> [SELECTED EXTRACT]
++++++++++

MIAMI -- Climate change made the short list of issues highlighted on the first night of Democratic presidential debates, with many candidates putting forth proposals to reduce global warming emissions and transition to clean energy.
Appropriately located in a city (Miami) and a state (Florida) that are among the most vulnerable to the effects of global warming in the country, the debate was an opportunity for increased airtime for climate change, reflecting the growing voter interest in the topic.
Wendy Wendlandt, Environment America senior vice president and political director, issued the following statement about the debate:
“Given the depth and breadth of our environmental challenges, this debate was an opportunity to see candidates for the highest office in the land give them the attention they deserve and need. With federal leadership on environmental issues currently lacking, many states have taken action on their own. But we know we need action at the national level -- and soon -- because time is not on our side. Discussing climate change and the need to rapidly transition to clean, renewable energy in a presidential forum is a good first step.

++++++++++

> [GIVEN RECORDS]

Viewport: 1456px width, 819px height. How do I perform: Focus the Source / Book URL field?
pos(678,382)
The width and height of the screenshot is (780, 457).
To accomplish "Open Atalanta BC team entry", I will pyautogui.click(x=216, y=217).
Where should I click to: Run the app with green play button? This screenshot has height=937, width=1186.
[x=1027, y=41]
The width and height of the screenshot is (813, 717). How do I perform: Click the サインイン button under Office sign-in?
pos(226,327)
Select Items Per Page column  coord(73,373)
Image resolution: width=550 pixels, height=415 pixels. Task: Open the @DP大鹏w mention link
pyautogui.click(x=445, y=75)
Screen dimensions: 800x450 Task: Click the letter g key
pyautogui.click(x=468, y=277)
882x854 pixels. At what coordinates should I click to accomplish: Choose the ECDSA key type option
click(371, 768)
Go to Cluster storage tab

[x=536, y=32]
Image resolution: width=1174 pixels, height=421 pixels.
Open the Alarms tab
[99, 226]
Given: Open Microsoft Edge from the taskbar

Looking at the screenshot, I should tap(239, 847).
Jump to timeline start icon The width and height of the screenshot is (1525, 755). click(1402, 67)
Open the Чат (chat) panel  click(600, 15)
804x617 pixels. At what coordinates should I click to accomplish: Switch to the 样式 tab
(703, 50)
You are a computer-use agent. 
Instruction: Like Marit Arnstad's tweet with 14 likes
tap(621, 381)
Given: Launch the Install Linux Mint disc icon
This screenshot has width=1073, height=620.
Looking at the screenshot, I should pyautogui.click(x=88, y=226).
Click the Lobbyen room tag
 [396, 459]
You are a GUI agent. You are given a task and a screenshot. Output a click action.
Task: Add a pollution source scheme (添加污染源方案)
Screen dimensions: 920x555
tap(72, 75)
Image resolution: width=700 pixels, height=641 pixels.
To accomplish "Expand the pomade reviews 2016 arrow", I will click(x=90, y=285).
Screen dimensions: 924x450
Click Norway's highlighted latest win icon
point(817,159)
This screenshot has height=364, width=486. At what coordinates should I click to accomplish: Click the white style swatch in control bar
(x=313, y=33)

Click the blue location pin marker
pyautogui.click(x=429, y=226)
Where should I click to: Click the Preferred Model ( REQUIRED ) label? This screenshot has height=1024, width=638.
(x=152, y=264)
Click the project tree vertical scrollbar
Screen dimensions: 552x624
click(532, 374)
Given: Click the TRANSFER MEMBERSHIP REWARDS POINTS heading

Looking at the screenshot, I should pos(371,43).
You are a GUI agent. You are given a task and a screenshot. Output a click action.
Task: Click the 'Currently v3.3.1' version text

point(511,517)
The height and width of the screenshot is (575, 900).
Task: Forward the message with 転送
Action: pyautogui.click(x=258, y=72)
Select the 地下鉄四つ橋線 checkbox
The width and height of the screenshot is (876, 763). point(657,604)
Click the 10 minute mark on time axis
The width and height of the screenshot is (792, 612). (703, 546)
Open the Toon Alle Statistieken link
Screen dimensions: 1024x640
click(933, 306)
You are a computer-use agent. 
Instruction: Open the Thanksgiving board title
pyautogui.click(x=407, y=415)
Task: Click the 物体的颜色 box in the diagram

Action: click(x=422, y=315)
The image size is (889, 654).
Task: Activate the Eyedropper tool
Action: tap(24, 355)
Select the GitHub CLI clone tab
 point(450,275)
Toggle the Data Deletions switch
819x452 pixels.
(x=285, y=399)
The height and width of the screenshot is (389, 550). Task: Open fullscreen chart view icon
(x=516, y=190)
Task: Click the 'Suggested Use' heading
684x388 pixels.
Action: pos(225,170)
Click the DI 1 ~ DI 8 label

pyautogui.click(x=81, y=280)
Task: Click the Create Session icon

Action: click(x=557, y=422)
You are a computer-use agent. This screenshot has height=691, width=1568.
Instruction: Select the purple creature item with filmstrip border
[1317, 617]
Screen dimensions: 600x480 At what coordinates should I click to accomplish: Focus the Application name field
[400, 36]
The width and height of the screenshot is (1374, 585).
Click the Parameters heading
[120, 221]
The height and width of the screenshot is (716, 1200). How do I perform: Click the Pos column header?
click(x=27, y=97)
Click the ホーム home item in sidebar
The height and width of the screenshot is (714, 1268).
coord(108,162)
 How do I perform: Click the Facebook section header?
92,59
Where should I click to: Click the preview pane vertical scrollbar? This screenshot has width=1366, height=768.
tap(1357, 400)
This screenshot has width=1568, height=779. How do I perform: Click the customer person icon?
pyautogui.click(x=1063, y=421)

++++++++++

> [TASK DESCRIPTION] Reproduce the passage from the climate debate statement word for word, starting with "Appropriately located in" and going on through "in the topic.".

> [EXERCISE OUTPUT]
Appropriately located in a city (Miami) and a state (Florida) that are among the most vulnerable to the effects of global warming in the country, the debate was an opportunity for increased airtime for climate change, reflecting the growing voter interest in the topic.